Breaking down What we do and How we do it

Our goal is to assist people who experience developmental, intellectual and/or learning disabilities find and keep jobs, in the Eugene/Springfield business community. We also educate businesses and the public at large as to what these amazing individuals can achieve. So let me give you a rundown of how we go about accomplishing all of this.

creative ideas pbc

Our clients are referred to us by a state or county agency, or even a brokerage, depending on the services that are needed.

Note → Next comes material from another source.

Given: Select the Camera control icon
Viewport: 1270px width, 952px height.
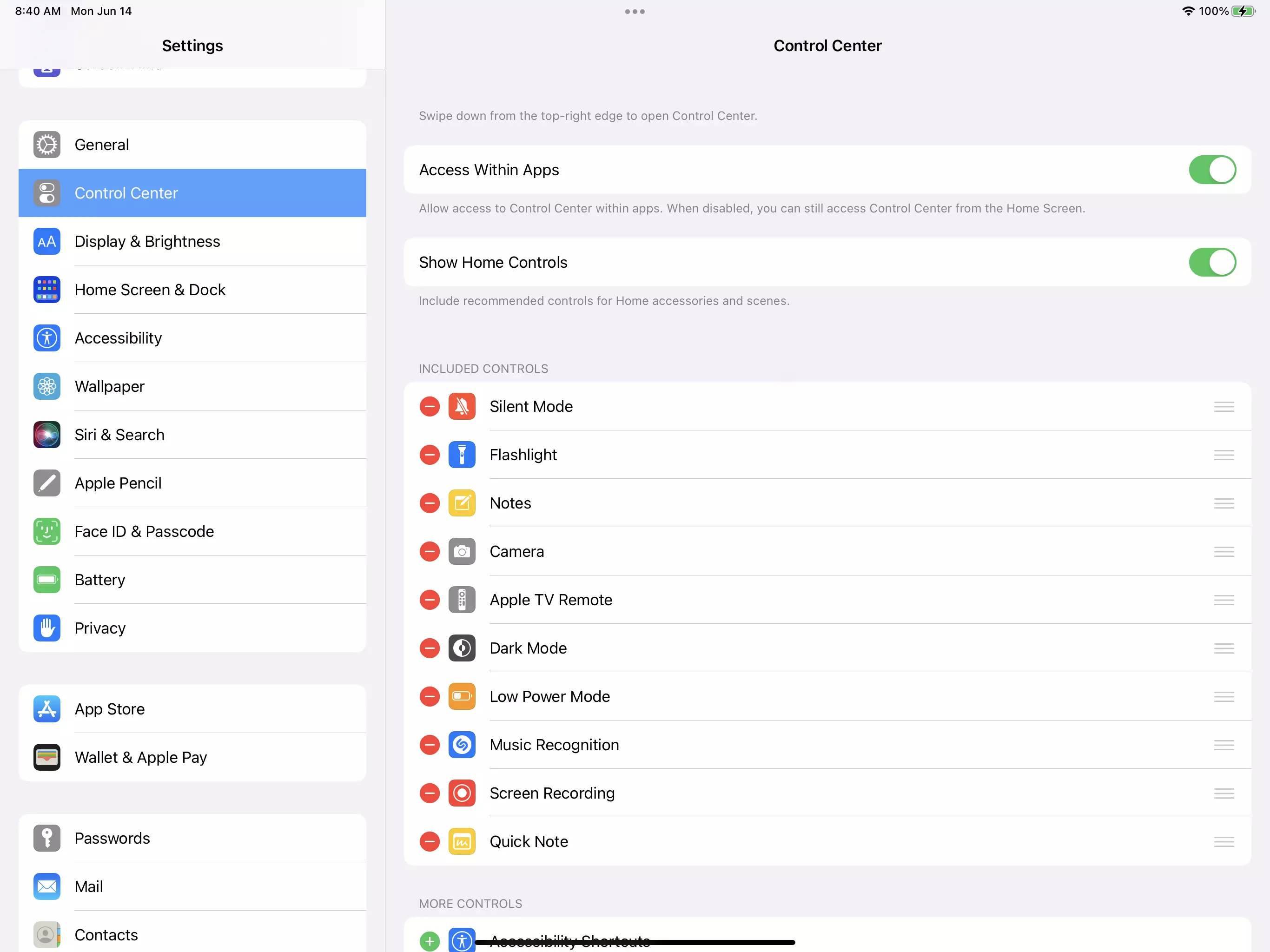Looking at the screenshot, I should tap(461, 551).
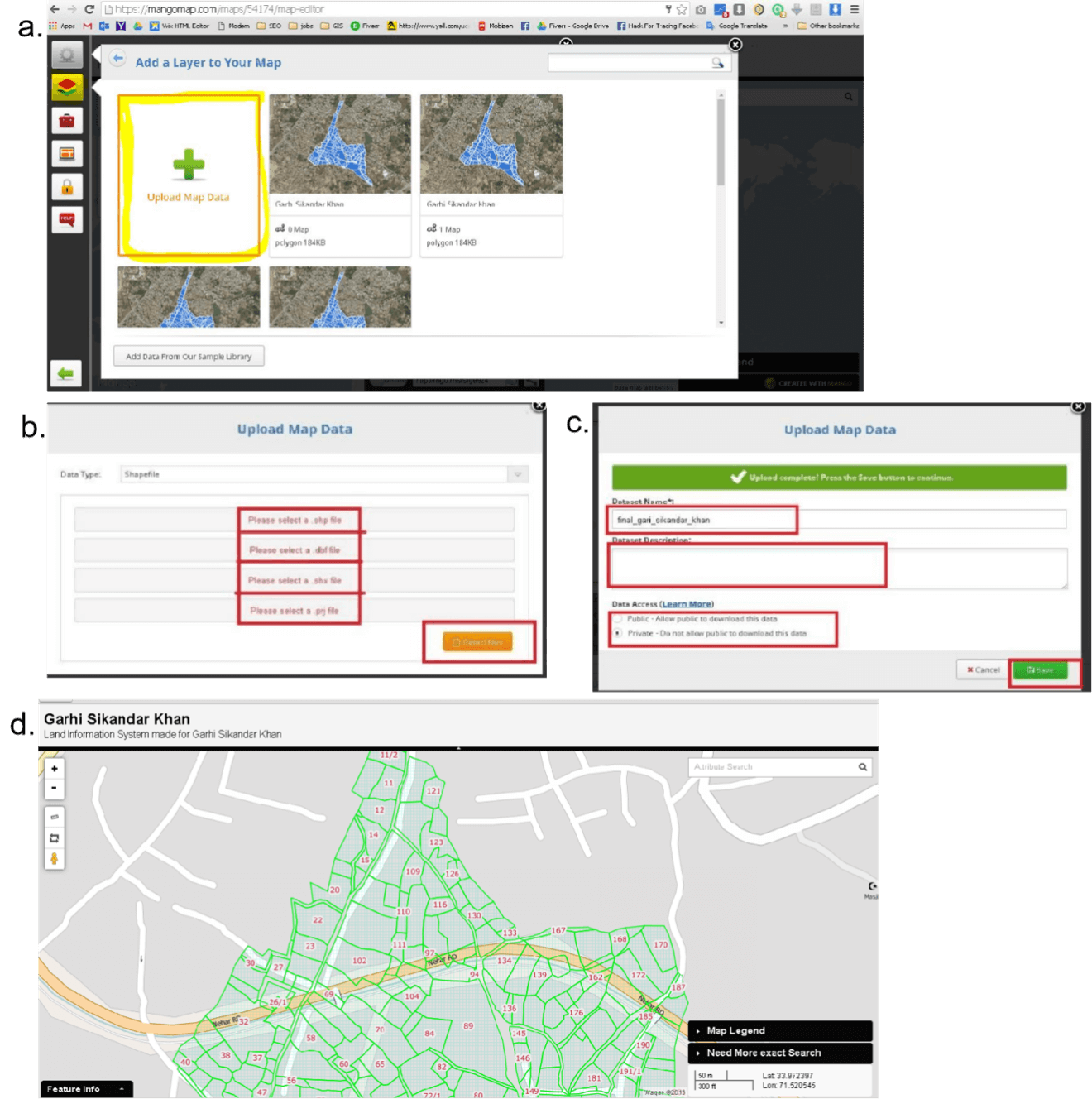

DISCOVERY  – The Office of Developmental Disabilities, under the Department of Human Services, may refer a person to us to initiate Discovery. The discovery process is a 60 day (or a maximum of three months) exploration into  ‘Who the individual is’. It gives insight into our client’s strengths, skills, interests and abilities in regards to employment. We gather this information by visiting the person’s home environment and favorite hang-outs and interviewing family, care providers, and teachers –  just about anyone who can help us draw a bigger picture of the personality of the discovery participant. We may also visit places that the client frequents or sites that the person has some interest in learning more about and have him or her demonstrate their abilities in order to give some additional insight and guidance during the next part of the job search process. After gathering all of this information, a report is written up that will be used to inform and assist the person’s job developer when the time comes to enter into the Job Search.

For a more in-depth explanation about the Discovery Process follow this link:

https://www.dhs.state.or.us/spd/tools/dd/cm/Discovery%20FAQ.pdf

 

JOB SEARCH – Our clients are referred to us by The Office of Vocational Rehabilitation. Clients may interview various agencies to determine who they feel will best serve their needs with the aid of a Vocational Rehabilitation (VR) counselor.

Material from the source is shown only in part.